Yahoo! search going to torture Webmasters

According to Danny Yahoo! supports a multi-class nonsense called robots-nocontent tag. CRAP ALERT!

Can you senseless and cruel folks at Yahoo!-search imagine how many of my clients who'd like to use that feature have copied and pasted their pages? Do you've a clue how many sites out there don't make use of SSI, PHP or ASP includes, and how many sites never heard of dynamic content delivery, respectively how many sites can't use proper content delivery techniques because they've to deal with legacy systems and ancient business processes? Did you ask how common templated Web design is, and I mean the weird static variant, where a new page gets build from a randomly selected source page saved as new-page.html?

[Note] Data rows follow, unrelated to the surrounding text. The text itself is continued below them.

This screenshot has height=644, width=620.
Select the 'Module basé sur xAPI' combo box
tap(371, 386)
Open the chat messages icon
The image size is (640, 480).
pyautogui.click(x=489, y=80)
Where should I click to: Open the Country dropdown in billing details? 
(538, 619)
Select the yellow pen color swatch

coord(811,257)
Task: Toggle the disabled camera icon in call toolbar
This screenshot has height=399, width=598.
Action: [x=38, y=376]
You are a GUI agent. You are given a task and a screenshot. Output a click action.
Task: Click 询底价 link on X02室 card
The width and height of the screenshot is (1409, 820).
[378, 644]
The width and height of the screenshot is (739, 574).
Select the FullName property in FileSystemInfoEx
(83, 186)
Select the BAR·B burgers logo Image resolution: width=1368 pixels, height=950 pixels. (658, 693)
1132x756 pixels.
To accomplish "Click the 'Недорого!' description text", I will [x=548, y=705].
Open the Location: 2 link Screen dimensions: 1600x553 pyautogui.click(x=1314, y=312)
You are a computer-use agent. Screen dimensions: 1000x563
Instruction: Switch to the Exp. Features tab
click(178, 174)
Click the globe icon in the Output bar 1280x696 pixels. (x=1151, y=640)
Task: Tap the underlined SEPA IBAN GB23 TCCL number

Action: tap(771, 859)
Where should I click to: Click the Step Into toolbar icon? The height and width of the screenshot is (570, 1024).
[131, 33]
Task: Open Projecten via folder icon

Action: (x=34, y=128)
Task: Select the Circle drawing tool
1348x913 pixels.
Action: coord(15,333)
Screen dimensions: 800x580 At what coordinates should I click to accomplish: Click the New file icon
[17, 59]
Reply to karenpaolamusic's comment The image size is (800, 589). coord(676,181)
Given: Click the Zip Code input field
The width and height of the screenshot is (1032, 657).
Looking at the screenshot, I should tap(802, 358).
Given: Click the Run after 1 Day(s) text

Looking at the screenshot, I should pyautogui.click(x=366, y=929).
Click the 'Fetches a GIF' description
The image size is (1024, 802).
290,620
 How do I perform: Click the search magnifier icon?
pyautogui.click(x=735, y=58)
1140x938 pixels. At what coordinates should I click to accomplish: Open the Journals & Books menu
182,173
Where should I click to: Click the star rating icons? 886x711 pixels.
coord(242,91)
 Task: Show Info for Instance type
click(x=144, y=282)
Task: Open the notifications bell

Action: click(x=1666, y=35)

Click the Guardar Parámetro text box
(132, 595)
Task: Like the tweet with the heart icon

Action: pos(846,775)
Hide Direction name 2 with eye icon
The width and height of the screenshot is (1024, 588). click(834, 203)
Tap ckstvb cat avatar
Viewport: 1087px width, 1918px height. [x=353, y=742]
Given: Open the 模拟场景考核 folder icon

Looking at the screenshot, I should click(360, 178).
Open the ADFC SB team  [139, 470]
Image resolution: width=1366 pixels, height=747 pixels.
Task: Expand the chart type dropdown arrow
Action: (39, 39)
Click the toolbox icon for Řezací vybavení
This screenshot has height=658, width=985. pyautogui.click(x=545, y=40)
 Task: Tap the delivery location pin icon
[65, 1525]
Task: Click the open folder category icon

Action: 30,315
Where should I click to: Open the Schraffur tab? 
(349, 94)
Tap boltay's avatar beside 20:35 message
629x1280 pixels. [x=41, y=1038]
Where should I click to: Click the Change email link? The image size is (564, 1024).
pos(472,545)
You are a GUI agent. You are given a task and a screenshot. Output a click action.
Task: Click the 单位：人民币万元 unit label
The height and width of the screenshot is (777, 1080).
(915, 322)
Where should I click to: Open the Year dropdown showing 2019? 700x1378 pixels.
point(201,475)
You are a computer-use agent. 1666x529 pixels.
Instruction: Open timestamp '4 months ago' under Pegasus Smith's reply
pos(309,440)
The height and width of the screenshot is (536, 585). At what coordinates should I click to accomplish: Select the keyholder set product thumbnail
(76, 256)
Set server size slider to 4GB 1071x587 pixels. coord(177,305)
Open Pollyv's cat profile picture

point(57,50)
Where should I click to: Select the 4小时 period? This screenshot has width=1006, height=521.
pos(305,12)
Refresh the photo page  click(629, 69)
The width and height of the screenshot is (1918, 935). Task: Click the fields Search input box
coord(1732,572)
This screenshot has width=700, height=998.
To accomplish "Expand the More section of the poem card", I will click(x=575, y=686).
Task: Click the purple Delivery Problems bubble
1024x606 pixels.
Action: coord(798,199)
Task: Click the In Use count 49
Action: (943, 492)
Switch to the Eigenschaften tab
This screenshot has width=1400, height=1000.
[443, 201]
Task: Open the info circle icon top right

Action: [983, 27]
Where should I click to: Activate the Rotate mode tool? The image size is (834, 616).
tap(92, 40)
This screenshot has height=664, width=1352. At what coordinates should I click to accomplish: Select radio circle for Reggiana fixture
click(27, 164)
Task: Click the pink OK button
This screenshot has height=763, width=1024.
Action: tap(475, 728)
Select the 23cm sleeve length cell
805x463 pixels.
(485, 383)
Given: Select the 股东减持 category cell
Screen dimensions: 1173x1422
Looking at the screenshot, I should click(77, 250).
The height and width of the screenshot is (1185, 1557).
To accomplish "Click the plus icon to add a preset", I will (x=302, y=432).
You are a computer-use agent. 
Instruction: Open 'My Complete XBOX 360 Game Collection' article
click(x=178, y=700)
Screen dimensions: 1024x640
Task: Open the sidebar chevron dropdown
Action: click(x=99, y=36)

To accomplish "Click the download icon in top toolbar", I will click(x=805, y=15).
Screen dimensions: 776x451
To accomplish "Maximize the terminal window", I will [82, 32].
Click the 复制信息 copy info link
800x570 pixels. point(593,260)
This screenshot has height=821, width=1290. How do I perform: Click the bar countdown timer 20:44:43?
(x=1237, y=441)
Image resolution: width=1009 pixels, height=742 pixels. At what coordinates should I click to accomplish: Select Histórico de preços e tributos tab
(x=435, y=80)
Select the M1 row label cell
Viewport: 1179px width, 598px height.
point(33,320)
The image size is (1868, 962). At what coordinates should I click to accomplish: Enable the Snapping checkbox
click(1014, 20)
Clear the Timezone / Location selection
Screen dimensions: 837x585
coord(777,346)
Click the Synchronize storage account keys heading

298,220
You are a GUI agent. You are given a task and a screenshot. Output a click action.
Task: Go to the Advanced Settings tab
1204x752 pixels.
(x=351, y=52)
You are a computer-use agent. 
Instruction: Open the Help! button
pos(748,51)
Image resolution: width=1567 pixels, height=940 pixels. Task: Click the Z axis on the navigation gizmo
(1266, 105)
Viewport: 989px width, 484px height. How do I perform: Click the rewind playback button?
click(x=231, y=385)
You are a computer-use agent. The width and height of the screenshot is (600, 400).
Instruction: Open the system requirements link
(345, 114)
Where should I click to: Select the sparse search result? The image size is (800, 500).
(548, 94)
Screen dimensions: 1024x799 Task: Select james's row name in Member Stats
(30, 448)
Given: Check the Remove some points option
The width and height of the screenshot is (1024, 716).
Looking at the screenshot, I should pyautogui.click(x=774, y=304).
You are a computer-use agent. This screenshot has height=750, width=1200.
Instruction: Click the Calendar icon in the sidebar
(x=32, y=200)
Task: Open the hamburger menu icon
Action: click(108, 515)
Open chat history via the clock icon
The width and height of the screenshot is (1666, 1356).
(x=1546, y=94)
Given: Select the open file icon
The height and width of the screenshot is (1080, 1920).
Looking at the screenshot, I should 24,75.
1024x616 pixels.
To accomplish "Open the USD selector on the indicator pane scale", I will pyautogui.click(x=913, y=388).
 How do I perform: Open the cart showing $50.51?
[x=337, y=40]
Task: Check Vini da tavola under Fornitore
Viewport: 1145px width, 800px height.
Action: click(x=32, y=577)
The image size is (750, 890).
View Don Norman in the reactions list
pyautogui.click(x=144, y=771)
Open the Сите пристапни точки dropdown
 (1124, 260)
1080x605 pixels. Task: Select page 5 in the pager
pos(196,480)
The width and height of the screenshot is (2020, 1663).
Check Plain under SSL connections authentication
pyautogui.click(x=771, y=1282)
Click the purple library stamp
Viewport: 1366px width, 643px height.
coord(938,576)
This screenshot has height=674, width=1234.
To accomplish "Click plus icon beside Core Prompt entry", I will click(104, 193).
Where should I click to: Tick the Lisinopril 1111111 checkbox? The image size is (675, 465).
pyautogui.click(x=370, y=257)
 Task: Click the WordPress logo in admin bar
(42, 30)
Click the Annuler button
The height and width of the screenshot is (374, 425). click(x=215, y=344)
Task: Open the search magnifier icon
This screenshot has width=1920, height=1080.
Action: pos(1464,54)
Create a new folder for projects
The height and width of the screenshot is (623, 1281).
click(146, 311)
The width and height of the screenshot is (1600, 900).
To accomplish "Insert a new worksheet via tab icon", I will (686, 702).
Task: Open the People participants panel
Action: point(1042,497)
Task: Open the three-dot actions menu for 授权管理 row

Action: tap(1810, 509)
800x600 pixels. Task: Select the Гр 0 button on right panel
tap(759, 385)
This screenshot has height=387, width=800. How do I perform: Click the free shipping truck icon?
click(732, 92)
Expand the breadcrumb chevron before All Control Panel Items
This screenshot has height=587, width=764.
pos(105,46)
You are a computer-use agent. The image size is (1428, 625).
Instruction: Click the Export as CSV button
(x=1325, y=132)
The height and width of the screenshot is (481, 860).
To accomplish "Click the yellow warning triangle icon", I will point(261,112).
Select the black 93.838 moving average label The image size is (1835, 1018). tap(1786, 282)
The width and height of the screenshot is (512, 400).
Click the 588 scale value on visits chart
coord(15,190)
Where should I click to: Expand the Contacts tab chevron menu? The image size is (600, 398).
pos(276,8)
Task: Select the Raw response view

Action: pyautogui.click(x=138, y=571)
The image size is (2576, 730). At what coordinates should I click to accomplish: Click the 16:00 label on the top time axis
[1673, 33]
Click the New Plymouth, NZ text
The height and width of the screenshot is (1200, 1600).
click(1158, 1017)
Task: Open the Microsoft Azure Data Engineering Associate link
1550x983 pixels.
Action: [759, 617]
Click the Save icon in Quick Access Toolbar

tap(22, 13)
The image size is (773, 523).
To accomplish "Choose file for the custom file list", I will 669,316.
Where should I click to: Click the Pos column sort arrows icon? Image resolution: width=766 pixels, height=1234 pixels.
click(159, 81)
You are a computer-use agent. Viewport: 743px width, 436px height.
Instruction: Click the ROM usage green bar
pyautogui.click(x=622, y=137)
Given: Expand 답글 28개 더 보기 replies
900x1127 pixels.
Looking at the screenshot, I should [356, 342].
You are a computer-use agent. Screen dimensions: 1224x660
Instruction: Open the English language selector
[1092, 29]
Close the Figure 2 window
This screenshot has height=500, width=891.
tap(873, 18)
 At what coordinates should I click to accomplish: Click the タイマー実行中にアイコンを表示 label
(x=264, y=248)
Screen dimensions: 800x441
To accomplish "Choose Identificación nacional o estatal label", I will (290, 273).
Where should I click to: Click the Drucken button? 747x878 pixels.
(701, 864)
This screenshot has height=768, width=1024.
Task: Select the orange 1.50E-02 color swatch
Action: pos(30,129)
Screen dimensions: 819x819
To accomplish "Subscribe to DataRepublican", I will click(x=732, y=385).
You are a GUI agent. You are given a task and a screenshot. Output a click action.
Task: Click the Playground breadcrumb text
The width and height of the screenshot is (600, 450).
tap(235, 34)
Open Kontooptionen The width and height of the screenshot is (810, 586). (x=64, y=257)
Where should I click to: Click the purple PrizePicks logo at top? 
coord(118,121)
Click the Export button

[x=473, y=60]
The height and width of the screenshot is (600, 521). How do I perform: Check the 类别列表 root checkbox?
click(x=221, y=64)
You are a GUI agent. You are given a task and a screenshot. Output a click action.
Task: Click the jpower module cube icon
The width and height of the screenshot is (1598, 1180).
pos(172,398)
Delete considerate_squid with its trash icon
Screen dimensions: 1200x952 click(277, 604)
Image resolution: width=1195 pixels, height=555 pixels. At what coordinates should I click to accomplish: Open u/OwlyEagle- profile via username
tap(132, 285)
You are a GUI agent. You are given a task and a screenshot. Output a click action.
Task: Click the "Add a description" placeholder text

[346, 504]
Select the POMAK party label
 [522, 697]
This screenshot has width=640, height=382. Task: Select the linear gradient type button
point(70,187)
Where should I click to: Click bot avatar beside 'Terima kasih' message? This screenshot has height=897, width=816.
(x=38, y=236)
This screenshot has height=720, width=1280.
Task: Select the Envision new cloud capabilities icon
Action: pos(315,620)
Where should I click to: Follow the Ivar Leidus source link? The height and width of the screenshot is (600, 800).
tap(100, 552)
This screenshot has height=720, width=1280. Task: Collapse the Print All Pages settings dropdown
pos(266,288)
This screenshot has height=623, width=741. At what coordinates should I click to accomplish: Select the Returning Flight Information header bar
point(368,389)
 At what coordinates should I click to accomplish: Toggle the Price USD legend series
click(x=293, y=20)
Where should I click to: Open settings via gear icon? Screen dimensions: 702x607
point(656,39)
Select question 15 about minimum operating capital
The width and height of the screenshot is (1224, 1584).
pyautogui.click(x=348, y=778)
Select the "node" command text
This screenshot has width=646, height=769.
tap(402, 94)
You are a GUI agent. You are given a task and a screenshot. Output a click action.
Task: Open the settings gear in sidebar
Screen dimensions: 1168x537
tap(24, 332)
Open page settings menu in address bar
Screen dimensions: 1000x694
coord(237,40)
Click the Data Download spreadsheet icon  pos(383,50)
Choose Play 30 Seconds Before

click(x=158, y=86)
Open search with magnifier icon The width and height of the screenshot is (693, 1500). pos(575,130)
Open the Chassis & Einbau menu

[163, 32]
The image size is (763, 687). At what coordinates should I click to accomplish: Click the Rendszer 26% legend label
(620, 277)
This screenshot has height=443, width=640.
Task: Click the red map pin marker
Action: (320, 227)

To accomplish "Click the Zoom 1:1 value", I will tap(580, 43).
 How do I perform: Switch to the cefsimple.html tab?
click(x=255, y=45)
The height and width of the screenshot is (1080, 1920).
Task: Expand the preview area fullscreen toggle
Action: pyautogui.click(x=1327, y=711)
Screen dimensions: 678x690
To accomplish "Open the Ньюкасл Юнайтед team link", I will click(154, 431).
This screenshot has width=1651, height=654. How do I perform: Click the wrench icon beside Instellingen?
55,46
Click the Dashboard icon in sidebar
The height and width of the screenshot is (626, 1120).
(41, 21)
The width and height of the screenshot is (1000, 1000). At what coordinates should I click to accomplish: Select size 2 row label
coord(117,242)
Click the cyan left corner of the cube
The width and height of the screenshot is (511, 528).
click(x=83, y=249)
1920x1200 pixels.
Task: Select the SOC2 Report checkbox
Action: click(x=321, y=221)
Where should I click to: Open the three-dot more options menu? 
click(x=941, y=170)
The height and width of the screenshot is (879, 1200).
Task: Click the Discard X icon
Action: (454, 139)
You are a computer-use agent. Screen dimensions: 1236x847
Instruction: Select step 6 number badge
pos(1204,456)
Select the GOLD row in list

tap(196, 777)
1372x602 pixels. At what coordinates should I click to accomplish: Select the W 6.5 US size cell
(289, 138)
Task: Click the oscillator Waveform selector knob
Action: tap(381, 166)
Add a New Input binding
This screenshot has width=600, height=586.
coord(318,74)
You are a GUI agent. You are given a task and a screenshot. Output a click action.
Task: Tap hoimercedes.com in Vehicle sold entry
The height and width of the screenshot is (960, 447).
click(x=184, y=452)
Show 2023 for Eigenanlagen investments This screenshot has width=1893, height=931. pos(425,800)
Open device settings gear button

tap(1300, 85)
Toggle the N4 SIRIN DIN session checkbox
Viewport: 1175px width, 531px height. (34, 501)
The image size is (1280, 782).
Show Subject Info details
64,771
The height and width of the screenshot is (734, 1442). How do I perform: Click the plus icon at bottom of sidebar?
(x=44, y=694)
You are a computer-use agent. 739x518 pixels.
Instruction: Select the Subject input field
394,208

It's great that you came out with a bastardized copy of Google's somewhat hapless (in the sense of cluttering structured code) section targeting, because we dreadfully need that functionality across all engines. And I admit that your approach is a little better than AdSense section targeting because you don't mark payload by paydirt in comments. But why the heck did you design it that crappy? The unthoughtful draft of a microformat from what you've "stolen" that unfortunate idea didn't become a standard for very good reasons. Because it's crap. Assigning multiple class names to markup elements for the sole purpose of setting crawler directives is as crappy as inline style assignments.

Well, due to my zero-bullshit tolerance I'm somewhat upset, so I repeat: Yahoo's robots-nocontent class name is crap by design. Don't use it, boycott it, because if you make use of it you'll change gazillions of files for each and every proprietary syntax supported by a single search engine in the future. When the united search geeks can agree on flawed standards like rel-nofollow, they should be able to talk about a sensible evolvement of robots.txt.

There's a way easier solution, which doesn't require editing tons of source files, that is standardizing CSS-like syntax to assign crawler directives to existing classes and DOM-IDs. For example extent robots.txt syntax like:

A.advertising { rel: nofollow; } /* devalue aff links */

DIV.hMenu, TD#bNav { content:noindex; rel:nofollow; } /* make site wide links unsearchable */


Unsupported robots.txt syntax doesn't harm, proprietary attempts do harm!

Dear search engines, get together and define something useful, before each of you comes out with different half-baked workarounds like section targeting or robots-nocontent class values. Thanks!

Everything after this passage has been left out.